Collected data
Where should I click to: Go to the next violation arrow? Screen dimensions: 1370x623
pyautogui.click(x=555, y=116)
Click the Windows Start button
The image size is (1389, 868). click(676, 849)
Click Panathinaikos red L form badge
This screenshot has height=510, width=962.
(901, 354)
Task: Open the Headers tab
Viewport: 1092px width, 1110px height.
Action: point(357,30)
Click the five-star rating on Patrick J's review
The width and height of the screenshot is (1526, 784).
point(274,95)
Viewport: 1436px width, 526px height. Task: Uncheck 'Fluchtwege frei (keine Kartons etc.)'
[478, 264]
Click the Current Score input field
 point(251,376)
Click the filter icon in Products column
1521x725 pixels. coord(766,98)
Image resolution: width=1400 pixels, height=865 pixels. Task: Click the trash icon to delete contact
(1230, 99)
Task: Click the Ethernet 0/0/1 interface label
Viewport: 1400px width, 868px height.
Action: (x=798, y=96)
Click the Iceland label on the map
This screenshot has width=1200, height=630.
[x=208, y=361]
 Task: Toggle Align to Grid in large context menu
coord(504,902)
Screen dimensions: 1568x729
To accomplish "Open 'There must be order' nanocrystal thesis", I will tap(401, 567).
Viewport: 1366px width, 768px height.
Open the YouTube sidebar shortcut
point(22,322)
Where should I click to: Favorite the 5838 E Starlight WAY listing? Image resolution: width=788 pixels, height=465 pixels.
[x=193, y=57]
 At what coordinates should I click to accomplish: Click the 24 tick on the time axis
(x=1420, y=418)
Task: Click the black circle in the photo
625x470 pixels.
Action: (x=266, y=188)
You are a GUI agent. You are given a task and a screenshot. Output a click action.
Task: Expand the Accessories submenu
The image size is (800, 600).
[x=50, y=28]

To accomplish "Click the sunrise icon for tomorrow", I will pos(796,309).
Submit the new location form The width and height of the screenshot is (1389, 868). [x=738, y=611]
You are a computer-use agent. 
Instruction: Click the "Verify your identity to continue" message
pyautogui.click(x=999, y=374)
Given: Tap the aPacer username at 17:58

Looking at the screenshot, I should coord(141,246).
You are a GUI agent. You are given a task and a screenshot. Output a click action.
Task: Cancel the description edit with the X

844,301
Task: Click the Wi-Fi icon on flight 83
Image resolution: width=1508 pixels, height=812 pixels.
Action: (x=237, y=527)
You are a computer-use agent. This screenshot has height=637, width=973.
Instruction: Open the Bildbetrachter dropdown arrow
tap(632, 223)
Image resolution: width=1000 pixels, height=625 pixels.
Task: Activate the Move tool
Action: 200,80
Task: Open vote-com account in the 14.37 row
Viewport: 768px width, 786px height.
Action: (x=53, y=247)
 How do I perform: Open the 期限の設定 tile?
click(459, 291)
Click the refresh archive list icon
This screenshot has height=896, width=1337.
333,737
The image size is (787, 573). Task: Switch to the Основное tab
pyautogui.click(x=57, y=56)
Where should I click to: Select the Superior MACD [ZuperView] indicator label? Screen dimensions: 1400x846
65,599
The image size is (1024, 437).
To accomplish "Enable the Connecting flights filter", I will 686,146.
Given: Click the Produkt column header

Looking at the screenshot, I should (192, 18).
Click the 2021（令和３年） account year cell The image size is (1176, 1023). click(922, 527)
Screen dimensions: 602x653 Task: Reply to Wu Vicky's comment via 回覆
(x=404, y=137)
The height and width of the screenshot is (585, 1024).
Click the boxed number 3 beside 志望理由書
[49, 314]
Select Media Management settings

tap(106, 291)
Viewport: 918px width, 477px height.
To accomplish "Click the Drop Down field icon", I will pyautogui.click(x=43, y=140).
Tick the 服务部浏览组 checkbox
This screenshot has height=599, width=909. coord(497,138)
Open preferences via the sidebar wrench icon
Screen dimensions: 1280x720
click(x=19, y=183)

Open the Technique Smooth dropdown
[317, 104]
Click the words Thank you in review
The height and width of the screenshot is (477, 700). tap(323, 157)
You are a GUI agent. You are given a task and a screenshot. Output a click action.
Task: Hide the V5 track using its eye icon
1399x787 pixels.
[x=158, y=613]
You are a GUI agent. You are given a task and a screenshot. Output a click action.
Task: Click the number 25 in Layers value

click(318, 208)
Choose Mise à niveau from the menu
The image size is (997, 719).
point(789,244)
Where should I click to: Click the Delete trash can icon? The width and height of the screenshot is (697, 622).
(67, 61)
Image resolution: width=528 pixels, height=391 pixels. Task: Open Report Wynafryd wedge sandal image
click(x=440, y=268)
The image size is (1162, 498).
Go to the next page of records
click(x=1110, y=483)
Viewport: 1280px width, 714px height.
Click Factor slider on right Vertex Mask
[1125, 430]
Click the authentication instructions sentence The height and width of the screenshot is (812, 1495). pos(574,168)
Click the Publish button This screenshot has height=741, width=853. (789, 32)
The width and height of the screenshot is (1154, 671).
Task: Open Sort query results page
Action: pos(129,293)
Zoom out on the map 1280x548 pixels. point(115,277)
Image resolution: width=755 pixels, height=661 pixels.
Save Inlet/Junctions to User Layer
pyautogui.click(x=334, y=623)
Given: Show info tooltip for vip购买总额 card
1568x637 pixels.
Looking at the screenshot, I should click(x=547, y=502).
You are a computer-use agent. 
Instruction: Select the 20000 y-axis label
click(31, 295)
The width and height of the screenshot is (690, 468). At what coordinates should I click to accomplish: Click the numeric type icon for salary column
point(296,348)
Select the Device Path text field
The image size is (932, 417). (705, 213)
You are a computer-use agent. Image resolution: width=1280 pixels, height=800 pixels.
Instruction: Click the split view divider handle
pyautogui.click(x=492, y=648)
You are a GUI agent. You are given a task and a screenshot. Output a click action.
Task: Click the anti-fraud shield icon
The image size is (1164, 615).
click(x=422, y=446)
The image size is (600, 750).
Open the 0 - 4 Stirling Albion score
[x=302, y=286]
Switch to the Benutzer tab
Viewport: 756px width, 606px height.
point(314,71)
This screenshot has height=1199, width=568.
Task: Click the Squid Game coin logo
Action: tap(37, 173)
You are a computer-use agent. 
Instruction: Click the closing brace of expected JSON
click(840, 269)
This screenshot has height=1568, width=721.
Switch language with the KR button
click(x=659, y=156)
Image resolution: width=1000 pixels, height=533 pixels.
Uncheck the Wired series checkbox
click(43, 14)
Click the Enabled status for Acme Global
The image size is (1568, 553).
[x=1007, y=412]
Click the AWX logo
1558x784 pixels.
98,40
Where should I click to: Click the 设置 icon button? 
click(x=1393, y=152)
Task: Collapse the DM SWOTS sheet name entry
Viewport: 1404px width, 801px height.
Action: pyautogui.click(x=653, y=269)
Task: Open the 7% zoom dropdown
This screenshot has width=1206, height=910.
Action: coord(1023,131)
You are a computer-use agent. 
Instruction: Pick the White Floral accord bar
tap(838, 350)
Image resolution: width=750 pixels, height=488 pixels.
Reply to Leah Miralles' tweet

Task details: Each entry must be set down exactly as it appears.

Response below:
Where should I click to: Go to the next violation arrow? Screen dimensions: 1370x623
pyautogui.click(x=555, y=116)
Click the Windows Start button
The image size is (1389, 868). click(676, 849)
Click Panathinaikos red L form badge
This screenshot has height=510, width=962.
(901, 354)
Task: Open the Headers tab
Viewport: 1092px width, 1110px height.
Action: point(357,30)
Click the five-star rating on Patrick J's review
The width and height of the screenshot is (1526, 784).
point(274,95)
Viewport: 1436px width, 526px height. Task: Uncheck 'Fluchtwege frei (keine Kartons etc.)'
[478, 264]
Click the Current Score input field
 point(251,376)
Click the filter icon in Products column
1521x725 pixels. coord(766,98)
Image resolution: width=1400 pixels, height=865 pixels. Task: Click the trash icon to delete contact
(1230, 99)
Task: Click the Ethernet 0/0/1 interface label
Viewport: 1400px width, 868px height.
Action: (x=798, y=96)
Click the Iceland label on the map
This screenshot has width=1200, height=630.
[x=208, y=361]
 Task: Toggle Align to Grid in large context menu
coord(504,902)
Screen dimensions: 1568x729
To accomplish "Open 'There must be order' nanocrystal thesis", I will tap(401, 567).
Viewport: 1366px width, 768px height.
Open the YouTube sidebar shortcut
point(22,322)
Where should I click to: Favorite the 5838 E Starlight WAY listing? Image resolution: width=788 pixels, height=465 pixels.
[x=193, y=57]
 At what coordinates should I click to accomplish: Click the 24 tick on the time axis
(x=1420, y=418)
Task: Click the black circle in the photo
625x470 pixels.
Action: (x=266, y=188)
You are a GUI agent. You are given a task and a screenshot. Output a click action.
Task: Expand the Accessories submenu
The image size is (800, 600).
[x=50, y=28]

To accomplish "Click the sunrise icon for tomorrow", I will pos(796,309).
Submit the new location form The width and height of the screenshot is (1389, 868). [x=738, y=611]
You are a computer-use agent. 
Instruction: Click the "Verify your identity to continue" message
pyautogui.click(x=999, y=374)
Given: Tap the aPacer username at 17:58

Looking at the screenshot, I should coord(141,246).
You are a GUI agent. You are given a task and a screenshot. Output a click action.
Task: Cancel the description edit with the X

844,301
Task: Click the Wi-Fi icon on flight 83
Image resolution: width=1508 pixels, height=812 pixels.
Action: (x=237, y=527)
You are a computer-use agent. This screenshot has height=637, width=973.
Instruction: Open the Bildbetrachter dropdown arrow
tap(632, 223)
Image resolution: width=1000 pixels, height=625 pixels.
Task: Activate the Move tool
Action: 200,80
Task: Open vote-com account in the 14.37 row
Viewport: 768px width, 786px height.
Action: (x=53, y=247)
 How do I perform: Open the 期限の設定 tile?
click(459, 291)
Click the refresh archive list icon
This screenshot has height=896, width=1337.
333,737
The image size is (787, 573). Task: Switch to the Основное tab
pyautogui.click(x=57, y=56)
Where should I click to: Select the Superior MACD [ZuperView] indicator label? Screen dimensions: 1400x846
65,599
The image size is (1024, 437).
To accomplish "Enable the Connecting flights filter", I will 686,146.
Given: Click the Produkt column header

Looking at the screenshot, I should (192, 18).
Click the 2021（令和３年） account year cell The image size is (1176, 1023). click(922, 527)
Screen dimensions: 602x653 Task: Reply to Wu Vicky's comment via 回覆
(x=404, y=137)
The height and width of the screenshot is (585, 1024).
Click the boxed number 3 beside 志望理由書
[49, 314]
Select Media Management settings

tap(106, 291)
Viewport: 918px width, 477px height.
To accomplish "Click the Drop Down field icon", I will pyautogui.click(x=43, y=140).
Tick the 服务部浏览组 checkbox
This screenshot has height=599, width=909. coord(497,138)
Open preferences via the sidebar wrench icon
Screen dimensions: 1280x720
click(x=19, y=183)

Open the Technique Smooth dropdown
[317, 104]
Click the words Thank you in review
The height and width of the screenshot is (477, 700). tap(323, 157)
You are a GUI agent. You are given a task and a screenshot. Output a click action.
Task: Hide the V5 track using its eye icon
1399x787 pixels.
[x=158, y=613]
You are a GUI agent. You are given a task and a screenshot. Output a click action.
Task: Click the number 25 in Layers value

click(318, 208)
Choose Mise à niveau from the menu
The image size is (997, 719).
point(789,244)
Where should I click to: Click the Delete trash can icon? The width and height of the screenshot is (697, 622).
(67, 61)
Image resolution: width=528 pixels, height=391 pixels. Task: Open Report Wynafryd wedge sandal image
click(x=440, y=268)
The image size is (1162, 498).
Go to the next page of records
click(x=1110, y=483)
Viewport: 1280px width, 714px height.
Click Factor slider on right Vertex Mask
[1125, 430]
Click the authentication instructions sentence The height and width of the screenshot is (812, 1495). pos(574,168)
Click the Publish button This screenshot has height=741, width=853. (789, 32)
The width and height of the screenshot is (1154, 671).
Task: Open Sort query results page
Action: pos(129,293)
Zoom out on the map 1280x548 pixels. point(115,277)
Image resolution: width=755 pixels, height=661 pixels.
Save Inlet/Junctions to User Layer
pyautogui.click(x=334, y=623)
Given: Show info tooltip for vip购买总额 card
1568x637 pixels.
Looking at the screenshot, I should click(x=547, y=502).
You are a computer-use agent. 
Instruction: Select the 20000 y-axis label
click(31, 295)
The width and height of the screenshot is (690, 468). At what coordinates should I click to accomplish: Click the numeric type icon for salary column
point(296,348)
Select the Device Path text field
The image size is (932, 417). (705, 213)
You are a computer-use agent. Image resolution: width=1280 pixels, height=800 pixels.
Instruction: Click the split view divider handle
pyautogui.click(x=492, y=648)
You are a GUI agent. You are given a task and a screenshot. Output a click action.
Task: Click the anti-fraud shield icon
The image size is (1164, 615).
click(x=422, y=446)
The image size is (600, 750).
Open the 0 - 4 Stirling Albion score
[x=302, y=286]
Switch to the Benutzer tab
Viewport: 756px width, 606px height.
point(314,71)
This screenshot has height=1199, width=568.
Task: Click the Squid Game coin logo
Action: tap(37, 173)
You are a computer-use agent. 
Instruction: Click the closing brace of expected JSON
click(840, 269)
This screenshot has height=1568, width=721.
Switch language with the KR button
click(x=659, y=156)
Image resolution: width=1000 pixels, height=533 pixels.
Uncheck the Wired series checkbox
click(43, 14)
Click the Enabled status for Acme Global
The image size is (1568, 553).
[x=1007, y=412]
Click the AWX logo
1558x784 pixels.
98,40
Where should I click to: Click the 设置 icon button? 
click(x=1393, y=152)
Task: Collapse the DM SWOTS sheet name entry
Viewport: 1404px width, 801px height.
Action: pyautogui.click(x=653, y=269)
Task: Open the 7% zoom dropdown
This screenshot has width=1206, height=910.
Action: coord(1023,131)
You are a computer-use agent. 
Instruction: Pick the White Floral accord bar
tap(838, 350)
Image resolution: width=750 pixels, height=488 pixels.
Reply to Leah Miralles' tweet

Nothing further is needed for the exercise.